Answer: 0.0685 °C Explain
This is a question about how speed, distance, and time are connected, and how changes in one thing (like temperature) can affect another (like sound speed). . The solving step is:

First, I need to make sure all my units are the same. The distance is in kilometers (km) but the speed is in meters per second (m/s).
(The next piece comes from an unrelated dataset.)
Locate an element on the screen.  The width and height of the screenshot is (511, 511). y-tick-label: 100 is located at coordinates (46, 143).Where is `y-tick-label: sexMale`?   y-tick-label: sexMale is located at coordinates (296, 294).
So, I'll change the distance from km to meters:
1. **Convert distance:** 8000 km is the same as 8,000 * 1000 = 8,000,000 meters.
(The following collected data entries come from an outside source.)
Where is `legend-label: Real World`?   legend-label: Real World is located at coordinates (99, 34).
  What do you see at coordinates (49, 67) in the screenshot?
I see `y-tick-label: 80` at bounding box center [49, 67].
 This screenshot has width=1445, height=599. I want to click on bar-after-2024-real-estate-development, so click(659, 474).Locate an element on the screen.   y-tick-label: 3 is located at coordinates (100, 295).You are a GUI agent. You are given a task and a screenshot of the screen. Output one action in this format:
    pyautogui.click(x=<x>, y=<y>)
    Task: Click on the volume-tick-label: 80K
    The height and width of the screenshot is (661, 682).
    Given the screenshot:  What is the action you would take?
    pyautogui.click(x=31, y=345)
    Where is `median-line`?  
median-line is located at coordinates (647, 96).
Next, I'll figure out how long it *originally* takes for the sound to travel this distance at the given speed:
2. **Calculate original travel time:** We know that Time = Distance / Speed.
* Original Speed = 1480 m/s
* Original Time = 8,000,000 meters / 1480 m/s = 5405.405405... seconds.

The problem says we can detect a change of just 1.0 second. If the temperature goes up, the sound travels faster, which means it takes *less* time. So, let's see what the new travel time would be if it's 1.0 second less:
3. **Calculate the new travel time:**
* New Time = Original Time - 1.0 second
* New Time = 5405.405405... seconds - 1.0 second = 5404.405405... seconds.

Now that we have the new travel time for the same distance, we can figure out what the new sound speed must be:
4. **Calculate the new sound speed:** Speed = Distance / Time.
* New Speed = 8,000,000 meters / 5404.405405... seconds = 1480.27409... m/s.

The temperature change is related to the *change* in sound speed. So, let's find out how much the speed changed:
5. **Calculate the change in speed:**
* Change in Speed = New Speed - Original Speed
* Change in Speed = 1480.27409... m/s - 1480 m/s = 0.27409... m/s.

Finally, we know how sound speed relates to temperature. For every 4.0 m/s increase in speed, the temperature goes up by 1.0°C. We can use this to find the temperature change for our calculated speed change:
6. **Calculate the change in temperature:**
* If 4.0 m/s change in speed means 1.0°C change in temperature, then 1 m/s change in speed means (1.0°C / 4.0) = 0.25°C change in temperature.
* So, the smallest temperature change = 0.27409... m/s * 0.25 °C/(m/s) = 0.068522... °C.

Rounding this to a few decimal places, we get 0.0685 °C.